Un jour à Rodrigues (souvenir de voyage)

   par Gilles Robert (février 2009)

A un détour de la route qui descend vivement vers Graviers, la perspective s’ouvre, immense vers le Sud-Est de l’île.Rodrigues bien petite mais fière de conserver dans sa mémoire à 360° l’histoire agitée de cet océan Indien : galions provocateurs ou fuyards, voiliers en quête de fortune ou de rêves. A ce détour de la route, c’est une surabondance de couleurs. Nous regardons au loin et la ligne d’horizon est au-dessous. C’est comme une immense toile, posée sur le sol que nous, aquarellistes devant l’Eternel, nous dominons. Quelques terres rouges dévalent et de grosses pierres noires, jusqu’à plonger dans le lagon. Mer et ciel ont été jetés sur la toile à grands coups de pinceau mouillé et prennent presque tout l’espace. Cette émeraude qui s’étend jusqu’à la frise si blanche de la barrière de corail, c’est un désespoir du peintre. Il n’existe pas, dans la palette, de ces éclairs de diamant qui la composent. Une île aux Chats… ou Gombrani… ou l’ombre d’un nuage… puis l’outremer intense qui marque la profondeur des abîmes et le bleu ciel qui lui ravit l’immensité par sa transparence.     .Le peintre croit que son tableau est fini tant il est riche de couleurs. Mais le vent du large pousse un grain que l’on voit avancer, délimité comme un volume, sur le bleu outremer puis l’émeraude.

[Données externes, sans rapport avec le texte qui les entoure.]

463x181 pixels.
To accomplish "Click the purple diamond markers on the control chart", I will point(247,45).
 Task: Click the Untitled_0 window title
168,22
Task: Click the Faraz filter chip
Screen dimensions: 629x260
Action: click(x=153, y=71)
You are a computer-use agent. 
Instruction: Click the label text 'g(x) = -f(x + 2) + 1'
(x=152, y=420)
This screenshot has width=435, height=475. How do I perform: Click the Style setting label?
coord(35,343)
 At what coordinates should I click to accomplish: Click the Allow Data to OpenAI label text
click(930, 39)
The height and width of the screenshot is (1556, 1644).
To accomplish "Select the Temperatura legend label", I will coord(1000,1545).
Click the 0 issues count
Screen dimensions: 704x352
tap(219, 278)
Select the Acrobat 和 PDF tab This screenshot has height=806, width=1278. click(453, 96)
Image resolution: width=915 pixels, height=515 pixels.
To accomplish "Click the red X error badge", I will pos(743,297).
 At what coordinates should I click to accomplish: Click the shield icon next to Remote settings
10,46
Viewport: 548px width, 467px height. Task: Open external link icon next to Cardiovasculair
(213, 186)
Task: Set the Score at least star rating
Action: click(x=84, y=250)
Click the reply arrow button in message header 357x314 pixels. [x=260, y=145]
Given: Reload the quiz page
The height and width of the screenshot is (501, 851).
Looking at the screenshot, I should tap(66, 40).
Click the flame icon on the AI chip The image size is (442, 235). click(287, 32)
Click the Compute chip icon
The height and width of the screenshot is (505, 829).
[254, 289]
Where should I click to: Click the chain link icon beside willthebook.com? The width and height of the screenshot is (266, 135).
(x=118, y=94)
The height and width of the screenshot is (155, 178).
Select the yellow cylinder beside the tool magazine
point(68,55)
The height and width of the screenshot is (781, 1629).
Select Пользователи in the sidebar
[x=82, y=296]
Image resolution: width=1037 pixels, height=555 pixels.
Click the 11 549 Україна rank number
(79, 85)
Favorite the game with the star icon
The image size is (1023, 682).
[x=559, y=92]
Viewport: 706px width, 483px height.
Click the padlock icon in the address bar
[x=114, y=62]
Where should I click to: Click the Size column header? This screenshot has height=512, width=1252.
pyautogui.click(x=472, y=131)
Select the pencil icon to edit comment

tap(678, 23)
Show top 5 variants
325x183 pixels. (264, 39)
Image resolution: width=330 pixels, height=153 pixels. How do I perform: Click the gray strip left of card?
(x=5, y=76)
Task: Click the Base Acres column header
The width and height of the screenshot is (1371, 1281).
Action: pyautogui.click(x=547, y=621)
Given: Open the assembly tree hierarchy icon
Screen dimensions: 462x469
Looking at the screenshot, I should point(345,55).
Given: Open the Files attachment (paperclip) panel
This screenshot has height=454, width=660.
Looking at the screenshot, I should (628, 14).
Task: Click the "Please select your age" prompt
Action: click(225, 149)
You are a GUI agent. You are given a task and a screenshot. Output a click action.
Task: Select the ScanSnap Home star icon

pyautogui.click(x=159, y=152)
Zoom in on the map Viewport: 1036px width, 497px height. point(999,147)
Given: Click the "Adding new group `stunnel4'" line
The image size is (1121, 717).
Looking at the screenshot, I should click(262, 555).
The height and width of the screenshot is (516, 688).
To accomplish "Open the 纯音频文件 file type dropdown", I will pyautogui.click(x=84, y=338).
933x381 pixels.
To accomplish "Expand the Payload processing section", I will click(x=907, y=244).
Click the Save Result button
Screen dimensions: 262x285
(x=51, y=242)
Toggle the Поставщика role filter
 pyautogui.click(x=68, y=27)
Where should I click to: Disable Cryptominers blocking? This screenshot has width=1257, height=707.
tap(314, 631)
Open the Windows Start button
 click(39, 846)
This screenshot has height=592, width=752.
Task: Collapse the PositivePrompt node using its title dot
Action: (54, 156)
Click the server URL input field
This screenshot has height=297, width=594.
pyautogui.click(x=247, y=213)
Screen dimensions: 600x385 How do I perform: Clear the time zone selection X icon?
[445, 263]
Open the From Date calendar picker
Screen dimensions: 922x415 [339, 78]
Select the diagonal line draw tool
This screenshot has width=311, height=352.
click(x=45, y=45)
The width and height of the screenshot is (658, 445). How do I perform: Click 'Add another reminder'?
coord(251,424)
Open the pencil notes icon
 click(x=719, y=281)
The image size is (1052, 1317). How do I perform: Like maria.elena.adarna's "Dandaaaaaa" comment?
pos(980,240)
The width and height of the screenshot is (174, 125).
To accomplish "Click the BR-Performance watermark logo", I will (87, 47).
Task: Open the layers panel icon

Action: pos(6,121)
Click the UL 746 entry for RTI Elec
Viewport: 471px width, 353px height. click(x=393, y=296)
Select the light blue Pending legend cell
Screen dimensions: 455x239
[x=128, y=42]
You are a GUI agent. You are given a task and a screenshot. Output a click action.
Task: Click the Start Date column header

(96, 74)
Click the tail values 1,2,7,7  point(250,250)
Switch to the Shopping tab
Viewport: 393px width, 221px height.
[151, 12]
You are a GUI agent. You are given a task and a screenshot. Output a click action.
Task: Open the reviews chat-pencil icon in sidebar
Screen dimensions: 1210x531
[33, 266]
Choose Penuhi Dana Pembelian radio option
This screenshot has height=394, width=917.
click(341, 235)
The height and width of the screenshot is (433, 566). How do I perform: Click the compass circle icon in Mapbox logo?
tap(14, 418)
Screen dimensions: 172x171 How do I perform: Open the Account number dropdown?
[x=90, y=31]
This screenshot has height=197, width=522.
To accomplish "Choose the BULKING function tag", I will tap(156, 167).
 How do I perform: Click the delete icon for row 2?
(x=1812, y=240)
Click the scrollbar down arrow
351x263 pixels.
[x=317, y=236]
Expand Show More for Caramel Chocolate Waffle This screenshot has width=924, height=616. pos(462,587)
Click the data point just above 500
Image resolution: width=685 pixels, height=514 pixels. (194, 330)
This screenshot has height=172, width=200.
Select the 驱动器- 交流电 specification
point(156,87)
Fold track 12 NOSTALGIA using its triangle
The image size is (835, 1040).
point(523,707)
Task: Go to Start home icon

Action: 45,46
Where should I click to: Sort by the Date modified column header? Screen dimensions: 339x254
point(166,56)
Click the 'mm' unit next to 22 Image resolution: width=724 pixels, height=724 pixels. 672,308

Il est là, tout près, qui bruisse.  De nouveau un grand coup de pinceau mouillé, qui réunit ciel et terre, dilue au passage l’outremer du large, le blanc de l’écume, le rose du corail, le topaze du proche, le vert profond de l’herbe bourrique… et c’est la pluie qui bat le visage et aveugle.Le grain a duré deux minutes, dru. La route fume. Un vacoa, à proximité, et ses feuilles en gouttières n’ont pas suffi comme abri. Nous serons presque aussi vite secs que le basalte !

Un bus monte à grand bruit de pistons sollicités. « Speedy king », « Princesse Tours », Oiseau bleue », «  Trinity road »… Je ne sais plus mais c’est un de ces noms ronflants comme le moteur qui se fait entendre jusqu’au delà de Palissade Ternel.

  De nouveau et sans cesse le roulement profond de la barrière de corail que la descente amplifie. Elle n’en finit pas cette descente alors qu’il nous semble à chaque virage dominer la plage.Elle est là enfin Quelques moutons boivent au ruisseau qui rejoint là la mer dans un estuaire si large qu’il trahit les derniers orages. Un chemin prend au milieu des filaos la direction de l’Anse Fémie. Puis, après la Pointe Roche Noire, l’Anse Bouteille, le Trou d’Argent. Des noms à bercer les rêves de Paul et Virginie.

Ce paysage sauvage sur lequel souffle le vent des mers chaudes, n’a rien de commun avec les images qui alimentent nos soifs occidentales d’exotisme.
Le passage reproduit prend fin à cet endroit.